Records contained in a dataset

++++++++++

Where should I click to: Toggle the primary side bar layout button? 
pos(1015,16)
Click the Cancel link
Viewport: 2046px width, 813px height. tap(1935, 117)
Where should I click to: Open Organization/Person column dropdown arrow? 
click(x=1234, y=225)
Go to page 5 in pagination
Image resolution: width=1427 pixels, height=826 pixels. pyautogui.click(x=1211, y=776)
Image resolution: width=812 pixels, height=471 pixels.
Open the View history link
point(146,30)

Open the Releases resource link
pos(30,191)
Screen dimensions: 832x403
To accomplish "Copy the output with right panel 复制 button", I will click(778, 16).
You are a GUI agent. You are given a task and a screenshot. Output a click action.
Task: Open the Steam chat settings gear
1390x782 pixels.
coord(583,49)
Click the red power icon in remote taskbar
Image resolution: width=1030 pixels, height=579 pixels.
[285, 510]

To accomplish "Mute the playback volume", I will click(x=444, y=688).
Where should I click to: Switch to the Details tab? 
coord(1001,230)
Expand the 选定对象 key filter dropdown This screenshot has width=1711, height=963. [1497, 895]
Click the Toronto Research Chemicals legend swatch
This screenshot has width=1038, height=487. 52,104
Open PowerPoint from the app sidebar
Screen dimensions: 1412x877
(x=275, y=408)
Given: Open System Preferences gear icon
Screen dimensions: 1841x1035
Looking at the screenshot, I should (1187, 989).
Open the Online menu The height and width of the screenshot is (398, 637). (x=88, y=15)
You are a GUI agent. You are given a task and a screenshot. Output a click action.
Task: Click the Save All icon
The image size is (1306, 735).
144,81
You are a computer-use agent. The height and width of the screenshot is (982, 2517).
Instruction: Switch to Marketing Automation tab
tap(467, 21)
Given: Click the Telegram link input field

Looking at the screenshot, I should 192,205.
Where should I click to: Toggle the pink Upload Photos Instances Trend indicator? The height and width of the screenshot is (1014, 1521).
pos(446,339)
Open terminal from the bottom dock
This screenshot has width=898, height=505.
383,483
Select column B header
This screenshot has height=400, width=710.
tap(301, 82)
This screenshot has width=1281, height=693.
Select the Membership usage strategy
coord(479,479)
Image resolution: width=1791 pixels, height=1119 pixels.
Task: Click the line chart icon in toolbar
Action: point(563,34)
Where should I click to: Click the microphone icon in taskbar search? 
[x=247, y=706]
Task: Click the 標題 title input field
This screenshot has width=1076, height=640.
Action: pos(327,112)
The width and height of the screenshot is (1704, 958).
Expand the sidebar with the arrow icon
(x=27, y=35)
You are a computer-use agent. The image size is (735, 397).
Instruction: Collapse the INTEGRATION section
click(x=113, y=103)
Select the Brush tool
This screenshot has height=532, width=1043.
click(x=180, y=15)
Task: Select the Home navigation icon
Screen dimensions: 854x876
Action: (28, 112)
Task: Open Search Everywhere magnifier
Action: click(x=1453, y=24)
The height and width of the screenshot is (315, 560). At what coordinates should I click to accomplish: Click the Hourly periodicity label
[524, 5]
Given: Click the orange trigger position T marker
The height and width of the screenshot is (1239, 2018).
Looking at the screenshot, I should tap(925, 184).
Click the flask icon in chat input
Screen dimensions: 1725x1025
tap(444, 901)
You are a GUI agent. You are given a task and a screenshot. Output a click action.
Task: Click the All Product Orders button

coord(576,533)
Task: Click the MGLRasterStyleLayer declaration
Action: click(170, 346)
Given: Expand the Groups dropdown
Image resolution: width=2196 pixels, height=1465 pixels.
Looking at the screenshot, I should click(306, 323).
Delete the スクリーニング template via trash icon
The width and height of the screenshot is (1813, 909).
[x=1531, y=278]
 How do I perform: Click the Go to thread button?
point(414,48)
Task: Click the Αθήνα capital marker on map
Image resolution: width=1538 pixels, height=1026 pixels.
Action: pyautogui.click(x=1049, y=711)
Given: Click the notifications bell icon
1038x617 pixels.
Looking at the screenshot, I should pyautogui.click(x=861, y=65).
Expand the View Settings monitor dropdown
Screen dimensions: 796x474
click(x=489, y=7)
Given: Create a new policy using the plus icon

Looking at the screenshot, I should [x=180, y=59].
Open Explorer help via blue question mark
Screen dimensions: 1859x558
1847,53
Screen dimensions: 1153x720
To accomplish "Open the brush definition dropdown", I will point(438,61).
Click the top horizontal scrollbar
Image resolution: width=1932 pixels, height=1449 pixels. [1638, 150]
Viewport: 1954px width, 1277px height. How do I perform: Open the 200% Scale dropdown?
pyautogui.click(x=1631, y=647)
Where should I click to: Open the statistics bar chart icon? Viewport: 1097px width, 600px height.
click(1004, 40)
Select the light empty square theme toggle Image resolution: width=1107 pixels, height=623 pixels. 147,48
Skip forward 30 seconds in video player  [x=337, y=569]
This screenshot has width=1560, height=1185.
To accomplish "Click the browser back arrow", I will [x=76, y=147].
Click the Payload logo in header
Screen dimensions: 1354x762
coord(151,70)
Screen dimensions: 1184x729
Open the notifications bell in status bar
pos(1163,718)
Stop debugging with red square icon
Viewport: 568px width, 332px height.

++++++++++

All of the records should be repeated precisely as written.

Where should I click to: Toggle the primary side bar layout button? 
pos(1015,16)
Click the Cancel link
Viewport: 2046px width, 813px height. tap(1935, 117)
Where should I click to: Open Organization/Person column dropdown arrow? 
click(x=1234, y=225)
Go to page 5 in pagination
Image resolution: width=1427 pixels, height=826 pixels. pyautogui.click(x=1211, y=776)
Image resolution: width=812 pixels, height=471 pixels.
Open the View history link
point(146,30)

Open the Releases resource link
pos(30,191)
Screen dimensions: 832x403
To accomplish "Copy the output with right panel 复制 button", I will click(778, 16).
You are a GUI agent. You are given a task and a screenshot. Output a click action.
Task: Open the Steam chat settings gear
1390x782 pixels.
coord(583,49)
Click the red power icon in remote taskbar
Image resolution: width=1030 pixels, height=579 pixels.
[285, 510]

To accomplish "Mute the playback volume", I will click(x=444, y=688).
Where should I click to: Switch to the Details tab? 
coord(1001,230)
Expand the 选定对象 key filter dropdown This screenshot has width=1711, height=963. [1497, 895]
Click the Toronto Research Chemicals legend swatch
This screenshot has width=1038, height=487. 52,104
Open PowerPoint from the app sidebar
Screen dimensions: 1412x877
(x=275, y=408)
Given: Open System Preferences gear icon
Screen dimensions: 1841x1035
Looking at the screenshot, I should (1187, 989).
Open the Online menu The height and width of the screenshot is (398, 637). (x=88, y=15)
You are a GUI agent. You are given a task and a screenshot. Output a click action.
Task: Click the Save All icon
The image size is (1306, 735).
144,81
You are a computer-use agent. The height and width of the screenshot is (982, 2517).
Instruction: Switch to Marketing Automation tab
tap(467, 21)
Given: Click the Telegram link input field

Looking at the screenshot, I should 192,205.
Where should I click to: Toggle the pink Upload Photos Instances Trend indicator? The height and width of the screenshot is (1014, 1521).
pos(446,339)
Open terminal from the bottom dock
This screenshot has width=898, height=505.
383,483
Select column B header
This screenshot has height=400, width=710.
tap(301, 82)
This screenshot has width=1281, height=693.
Select the Membership usage strategy
coord(479,479)
Image resolution: width=1791 pixels, height=1119 pixels.
Task: Click the line chart icon in toolbar
Action: point(563,34)
Where should I click to: Click the microphone icon in taskbar search? 
[x=247, y=706]
Task: Click the 標題 title input field
This screenshot has width=1076, height=640.
Action: pos(327,112)
The width and height of the screenshot is (1704, 958).
Expand the sidebar with the arrow icon
(x=27, y=35)
You are a computer-use agent. The image size is (735, 397).
Instruction: Collapse the INTEGRATION section
click(x=113, y=103)
Select the Brush tool
This screenshot has height=532, width=1043.
click(x=180, y=15)
Task: Select the Home navigation icon
Screen dimensions: 854x876
Action: (28, 112)
Task: Open Search Everywhere magnifier
Action: click(x=1453, y=24)
The height and width of the screenshot is (315, 560). At what coordinates should I click to accomplish: Click the Hourly periodicity label
[524, 5]
Given: Click the orange trigger position T marker
The height and width of the screenshot is (1239, 2018).
Looking at the screenshot, I should tap(925, 184).
Click the flask icon in chat input
Screen dimensions: 1725x1025
tap(444, 901)
You are a GUI agent. You are given a task and a screenshot. Output a click action.
Task: Click the All Product Orders button

coord(576,533)
Task: Click the MGLRasterStyleLayer declaration
Action: click(170, 346)
Given: Expand the Groups dropdown
Image resolution: width=2196 pixels, height=1465 pixels.
Looking at the screenshot, I should click(306, 323).
Delete the スクリーニング template via trash icon
The width and height of the screenshot is (1813, 909).
[x=1531, y=278]
 How do I perform: Click the Go to thread button?
point(414,48)
Task: Click the Αθήνα capital marker on map
Image resolution: width=1538 pixels, height=1026 pixels.
Action: pyautogui.click(x=1049, y=711)
Given: Click the notifications bell icon
1038x617 pixels.
Looking at the screenshot, I should pyautogui.click(x=861, y=65).
Expand the View Settings monitor dropdown
Screen dimensions: 796x474
click(x=489, y=7)
Given: Create a new policy using the plus icon

Looking at the screenshot, I should [x=180, y=59].
Open Explorer help via blue question mark
Screen dimensions: 1859x558
1847,53
Screen dimensions: 1153x720
To accomplish "Open the brush definition dropdown", I will point(438,61).
Click the top horizontal scrollbar
Image resolution: width=1932 pixels, height=1449 pixels. [1638, 150]
Viewport: 1954px width, 1277px height. How do I perform: Open the 200% Scale dropdown?
pyautogui.click(x=1631, y=647)
Where should I click to: Open the statistics bar chart icon? Viewport: 1097px width, 600px height.
click(1004, 40)
Select the light empty square theme toggle Image resolution: width=1107 pixels, height=623 pixels. 147,48
Skip forward 30 seconds in video player  [x=337, y=569]
This screenshot has width=1560, height=1185.
To accomplish "Click the browser back arrow", I will [x=76, y=147].
Click the Payload logo in header
Screen dimensions: 1354x762
coord(151,70)
Screen dimensions: 1184x729
Open the notifications bell in status bar
pos(1163,718)
Stop debugging with red square icon
Viewport: 568px width, 332px height.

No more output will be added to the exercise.